Excerpt:
It's not often that I read a book and immediately go "I can tell you what kind of middle school this author went to." In this case, it was drawing on the author's experience of exactly the theology I grew up with, which was almost eerie.
(I read book one years and years ago, and didn't retain much other than "cool magic system." Probably everything in this post is true about book one as well, but I wouldn't know.)
Google will tell you that the series gets gradually very Christian, to the point where the climax of the last book contains a sermon. But it's more specific than that. These books scream "Protestant, American, classically educated, does not travel internationally very often, male, straight, probably white, the kind of person who would vote straight-ticket Republican until that meant Trump at which point all bets are off." I did not bother confirming most of those. They're just obvious.
The loudest part--to me at least--was the "classically educated." (If you're not familiar, it's this thing.) The series would mention quotes from fantasy medieval Catholics or fantasy ancient Greeks or whatever, and I'd recognize the quotes or the names because they'd be real people I ran across in school. Sure enough, author went to Hillsdale.
Lightbringer is interesting for having an actual vision of a conservative society, not just about hating the right/wrong people. Not being on that team anymore I don't actually like this vision very much, but compared to current conservatives, credit for having one at all.
Differences between people obviously don't affect your value as a person, they just might make it easier or harder or mean you have to specialize differently to accomplish as much For The Group.
(That opinion makes perfect sense for characters in an elite military unit/training for that unit. But that context is mostly specific to book two, and the philosophy really isn't.)
This applies to everything. Physical condition, including strength/weight/gender. Color-blindness. Superpowers. Being straight. (I'm genuinely not sure if that part was intentional. Characters kept getting distracted at terrible times, and the narration outside their head sounded exactly the same as when someone can't run a mile without Trying Very Hard.)
It does not matter whether your mental illness turns out to be literally demons in your head. Either way you've still got to either work through it or specialize around it.
Tradition matters, even when we don't understand the reason behind it.
If you happen to be in a fantasy book and have access to magic, consorting with demons is evil but fancy physics is fine. You can just BET this author got into fights with other Christians about whether Harry Potter was anti-Jesus.

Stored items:
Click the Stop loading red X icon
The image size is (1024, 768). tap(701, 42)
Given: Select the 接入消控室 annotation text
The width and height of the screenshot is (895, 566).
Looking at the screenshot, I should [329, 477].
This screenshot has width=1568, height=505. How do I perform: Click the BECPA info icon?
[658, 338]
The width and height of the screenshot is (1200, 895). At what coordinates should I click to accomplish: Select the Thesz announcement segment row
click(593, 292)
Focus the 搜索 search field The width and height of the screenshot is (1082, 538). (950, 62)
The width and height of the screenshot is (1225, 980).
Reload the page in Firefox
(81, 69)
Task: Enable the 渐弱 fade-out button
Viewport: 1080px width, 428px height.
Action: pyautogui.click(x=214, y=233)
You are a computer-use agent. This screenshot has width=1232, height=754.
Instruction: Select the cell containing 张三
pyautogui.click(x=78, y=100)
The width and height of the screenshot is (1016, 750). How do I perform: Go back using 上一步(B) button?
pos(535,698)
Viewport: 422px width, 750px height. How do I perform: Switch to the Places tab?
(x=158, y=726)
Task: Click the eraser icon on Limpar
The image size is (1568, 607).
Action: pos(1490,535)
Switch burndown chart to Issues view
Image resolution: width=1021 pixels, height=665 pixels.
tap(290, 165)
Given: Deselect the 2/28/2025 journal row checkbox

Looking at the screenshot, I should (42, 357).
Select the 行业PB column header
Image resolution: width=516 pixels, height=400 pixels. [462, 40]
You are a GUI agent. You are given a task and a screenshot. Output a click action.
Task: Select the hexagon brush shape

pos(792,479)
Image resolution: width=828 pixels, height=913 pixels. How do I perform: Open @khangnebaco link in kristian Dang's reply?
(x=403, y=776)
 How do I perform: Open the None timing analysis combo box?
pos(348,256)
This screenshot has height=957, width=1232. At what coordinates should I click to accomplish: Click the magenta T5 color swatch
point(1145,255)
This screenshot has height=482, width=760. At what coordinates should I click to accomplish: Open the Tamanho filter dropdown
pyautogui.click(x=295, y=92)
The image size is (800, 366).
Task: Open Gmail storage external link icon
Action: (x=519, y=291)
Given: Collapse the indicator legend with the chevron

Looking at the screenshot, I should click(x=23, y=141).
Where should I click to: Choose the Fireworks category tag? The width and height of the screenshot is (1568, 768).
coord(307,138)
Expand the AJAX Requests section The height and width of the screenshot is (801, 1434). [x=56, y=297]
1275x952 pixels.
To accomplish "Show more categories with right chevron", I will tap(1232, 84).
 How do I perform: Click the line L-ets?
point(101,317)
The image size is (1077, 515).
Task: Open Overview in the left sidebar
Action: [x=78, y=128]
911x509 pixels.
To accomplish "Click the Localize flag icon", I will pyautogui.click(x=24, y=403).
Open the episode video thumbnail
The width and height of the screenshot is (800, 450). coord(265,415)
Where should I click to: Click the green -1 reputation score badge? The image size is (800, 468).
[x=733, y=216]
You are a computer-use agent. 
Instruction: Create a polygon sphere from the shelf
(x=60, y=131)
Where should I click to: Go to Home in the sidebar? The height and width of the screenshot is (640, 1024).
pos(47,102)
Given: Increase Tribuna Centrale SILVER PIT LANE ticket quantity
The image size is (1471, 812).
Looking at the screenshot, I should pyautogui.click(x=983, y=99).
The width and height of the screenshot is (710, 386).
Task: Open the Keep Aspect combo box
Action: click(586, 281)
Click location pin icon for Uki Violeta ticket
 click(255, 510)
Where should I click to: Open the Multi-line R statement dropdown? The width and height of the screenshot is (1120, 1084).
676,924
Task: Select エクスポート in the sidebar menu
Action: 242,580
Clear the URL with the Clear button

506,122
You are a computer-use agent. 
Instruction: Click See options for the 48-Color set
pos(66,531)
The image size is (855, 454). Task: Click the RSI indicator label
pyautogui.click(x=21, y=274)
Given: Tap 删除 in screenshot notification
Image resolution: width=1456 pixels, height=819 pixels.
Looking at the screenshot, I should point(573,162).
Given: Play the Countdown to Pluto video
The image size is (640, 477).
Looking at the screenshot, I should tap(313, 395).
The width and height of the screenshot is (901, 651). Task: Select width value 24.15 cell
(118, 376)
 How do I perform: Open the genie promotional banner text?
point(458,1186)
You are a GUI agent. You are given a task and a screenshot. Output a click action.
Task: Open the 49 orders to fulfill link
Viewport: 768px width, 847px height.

Tasks:
1: Answer these questions from the post about the Lightbringer series.
(a) According to the post, what does the climax of the series' last book contain?
(b) Which school does the post say the series' author attended?
(c) For someone in a fantasy book with access to magic, what does the post call evil and what does it call fine?
2: Retype the passage from the post about the Lightbringer series, starting at "This applies to" and ending at "reason behind it.".

Solutions to the tasks:
1:
(a) A sermon.
(b) Hillsdale.
(c) Consorting with demons is evil, but fancy physics is fine.

2:
This applies to everything. Physical condition, including strength/weight/gender. Color-blindness. Superpowers. Being straight. (I'm genuinely not sure if that part was intentional. Characters kept getting distracted at terrible times, and the narration outside their head sounded exactly the same as when someone can't run a mile without Trying Very Hard.)
It does not matter whether your mental illness turns out to be literally demons in your head. Either way you've still got to either work through it or specialize around it.
Tradition matters, even when we don't understand the reason behind it.